Two top Justice Department officials -- Todd Hinnen and David Kris -- told lawmakers in separate appearances that the government's authority in national security cases was "roughly analogous" to that available to FBI agents investigating crimes using grand jury subpoenas. Both invited lawmakers to learn more in classified sessions.

Hinnen, now a lawyer in private practice, said in an interview that the analogy was a direct reference to a provision in the business records law that says the government can collect information only if that data "can be obtained with a subpoena ... issued by a court of the United States in aid of a grand jury investigation."

Brian Fallon, a Justice Department spokesman, on Wednesday stood by the officials' testimony. "The statute itself describes the program in this way," he said.

Still, some lawmakers now say the testimony offered no clear indication that all Americans were subject to surveillance.

"I don't know if it was an outright lie, but it was certainly misleading to what was going on," said Nadler, who was chairman of the committee that heard from Hinnen in 2009.

Rep. F. James Sensenbrenner Jr., R-Wis., a key author of the Patriot Act who presided over a 2011 House hearing where Hinnen appeared, wrote this month to Attorney General Eric Holder Jr. that Hinnen's testimony "left the committee with the impression that the administration was using the business records provision sparingly and for specific materials."

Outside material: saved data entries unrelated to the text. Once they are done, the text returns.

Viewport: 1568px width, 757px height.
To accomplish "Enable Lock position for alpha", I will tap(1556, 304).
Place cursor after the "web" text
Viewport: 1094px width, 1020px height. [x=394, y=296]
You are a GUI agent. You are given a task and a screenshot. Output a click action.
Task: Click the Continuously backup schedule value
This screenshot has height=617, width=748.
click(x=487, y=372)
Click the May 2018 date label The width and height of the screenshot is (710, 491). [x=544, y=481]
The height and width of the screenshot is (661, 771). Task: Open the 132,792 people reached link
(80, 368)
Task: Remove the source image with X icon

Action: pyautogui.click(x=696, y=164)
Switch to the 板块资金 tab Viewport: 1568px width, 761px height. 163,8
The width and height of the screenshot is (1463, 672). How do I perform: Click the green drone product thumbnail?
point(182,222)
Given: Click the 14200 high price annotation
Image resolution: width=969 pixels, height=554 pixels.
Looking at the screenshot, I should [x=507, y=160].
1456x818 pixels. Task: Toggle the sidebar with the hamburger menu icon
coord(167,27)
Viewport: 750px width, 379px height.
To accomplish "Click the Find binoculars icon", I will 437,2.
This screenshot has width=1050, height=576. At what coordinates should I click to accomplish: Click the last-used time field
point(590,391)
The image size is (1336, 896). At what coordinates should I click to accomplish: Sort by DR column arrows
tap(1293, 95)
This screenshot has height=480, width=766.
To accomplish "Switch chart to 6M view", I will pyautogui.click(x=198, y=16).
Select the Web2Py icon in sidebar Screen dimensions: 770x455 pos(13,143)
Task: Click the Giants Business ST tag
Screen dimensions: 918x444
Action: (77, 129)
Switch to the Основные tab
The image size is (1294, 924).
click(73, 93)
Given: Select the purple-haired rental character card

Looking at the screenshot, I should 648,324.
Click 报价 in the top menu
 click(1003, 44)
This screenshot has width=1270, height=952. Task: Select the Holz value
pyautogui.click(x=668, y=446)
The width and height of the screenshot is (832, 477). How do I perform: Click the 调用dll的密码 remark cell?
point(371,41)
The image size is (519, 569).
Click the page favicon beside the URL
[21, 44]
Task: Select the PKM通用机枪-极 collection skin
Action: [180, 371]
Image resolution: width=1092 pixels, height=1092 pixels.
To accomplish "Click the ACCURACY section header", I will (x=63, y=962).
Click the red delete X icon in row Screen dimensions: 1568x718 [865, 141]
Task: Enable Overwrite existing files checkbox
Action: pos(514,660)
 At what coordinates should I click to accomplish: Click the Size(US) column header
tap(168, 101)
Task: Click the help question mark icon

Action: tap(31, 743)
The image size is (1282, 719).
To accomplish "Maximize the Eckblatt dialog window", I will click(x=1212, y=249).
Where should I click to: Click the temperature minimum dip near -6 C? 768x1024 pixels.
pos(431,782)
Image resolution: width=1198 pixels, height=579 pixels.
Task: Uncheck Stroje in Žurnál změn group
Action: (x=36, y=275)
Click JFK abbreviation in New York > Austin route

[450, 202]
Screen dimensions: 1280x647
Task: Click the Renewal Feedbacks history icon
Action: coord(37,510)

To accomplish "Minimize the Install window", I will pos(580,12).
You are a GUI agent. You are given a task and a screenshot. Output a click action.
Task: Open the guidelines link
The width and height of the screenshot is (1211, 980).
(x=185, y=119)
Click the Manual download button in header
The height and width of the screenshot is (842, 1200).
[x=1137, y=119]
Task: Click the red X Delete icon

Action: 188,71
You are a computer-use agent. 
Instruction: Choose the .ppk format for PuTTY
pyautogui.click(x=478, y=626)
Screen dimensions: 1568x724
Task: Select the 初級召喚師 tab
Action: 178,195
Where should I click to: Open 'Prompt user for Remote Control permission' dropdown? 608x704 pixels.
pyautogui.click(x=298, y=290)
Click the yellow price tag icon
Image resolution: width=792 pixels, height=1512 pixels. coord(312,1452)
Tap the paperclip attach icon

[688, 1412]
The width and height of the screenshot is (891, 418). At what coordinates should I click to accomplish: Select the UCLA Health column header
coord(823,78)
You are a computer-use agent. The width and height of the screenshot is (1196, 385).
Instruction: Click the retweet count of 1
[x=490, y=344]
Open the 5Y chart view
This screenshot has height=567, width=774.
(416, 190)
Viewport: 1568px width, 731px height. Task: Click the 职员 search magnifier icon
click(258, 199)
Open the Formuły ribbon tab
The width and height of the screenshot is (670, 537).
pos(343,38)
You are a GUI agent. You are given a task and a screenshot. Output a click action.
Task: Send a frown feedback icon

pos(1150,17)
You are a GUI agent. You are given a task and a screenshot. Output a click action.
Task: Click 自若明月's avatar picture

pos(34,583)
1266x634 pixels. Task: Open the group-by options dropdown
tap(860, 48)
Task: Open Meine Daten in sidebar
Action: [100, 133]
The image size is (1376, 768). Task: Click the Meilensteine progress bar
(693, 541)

In an interview, Sensenbrenner, former chairman of the House Judiciary Committee, said he had thought that he and his colleagues had created a sufficiently narrow standard for seeking information. The provision allows the government to collect only data that is "relevant" to an authorized terrorism investigation.

The relevancy requirement "was intended to be limiting," Sensenbrenner said. "Instead, what we're hearing now is that 'relevant' was expanding." Sensenbrenner called it a "stretch of the English language" for the administration to consider millions of Americans' phone records to be "relevant."

Sensenbrenner, who had access to multiple classified briefings as a member of the Judiciary Committee, said he does not typically attend such sessions. He called the practice of classified briefings a "rope-a-dope operation" in which lawmakers are given information and then forbidden from speaking out about it.

"It's the same old game they use to suck members in," he said.

The allegation of misleading statements even during classified sessions comes from Wyden and Sen. Mark Udall, D-Colo., colleagues on the Senate Intelligence Committee.

Their concerns arose from closed-door discussions in 2011 regarding a top-secret program that was collecting data about Americans' e-mail usage.

The existence of the e-mail surveillance program, which was shut down in 2011, was first disclosed publicly late last month in The Post and the Guardian.

The senators said they had been "quite familiar" with the program and had devoted much of their time in 2011 to questioning officials about it.

"Intelligence officials have noted that the bulk email records program was discussed with both Congress and the Foreign Intelligence Surveillance Court," Wyden and Udall said. "In our judgment it is also important to note that intelligence agencies made statements to both Congress and the court that significantly exaggerated this program's effectiveness."

"We believe that the broader lesson here is that even though intelligence officials may be well-intentioned, assertions from intelligence agencies about the value and effectiveness of particular programs should not simply be accepted at face value by policymakers or oversight bodies any more than statements about the usefulness of other government programs should be taken at face value when they are made by other government officials," the senators added.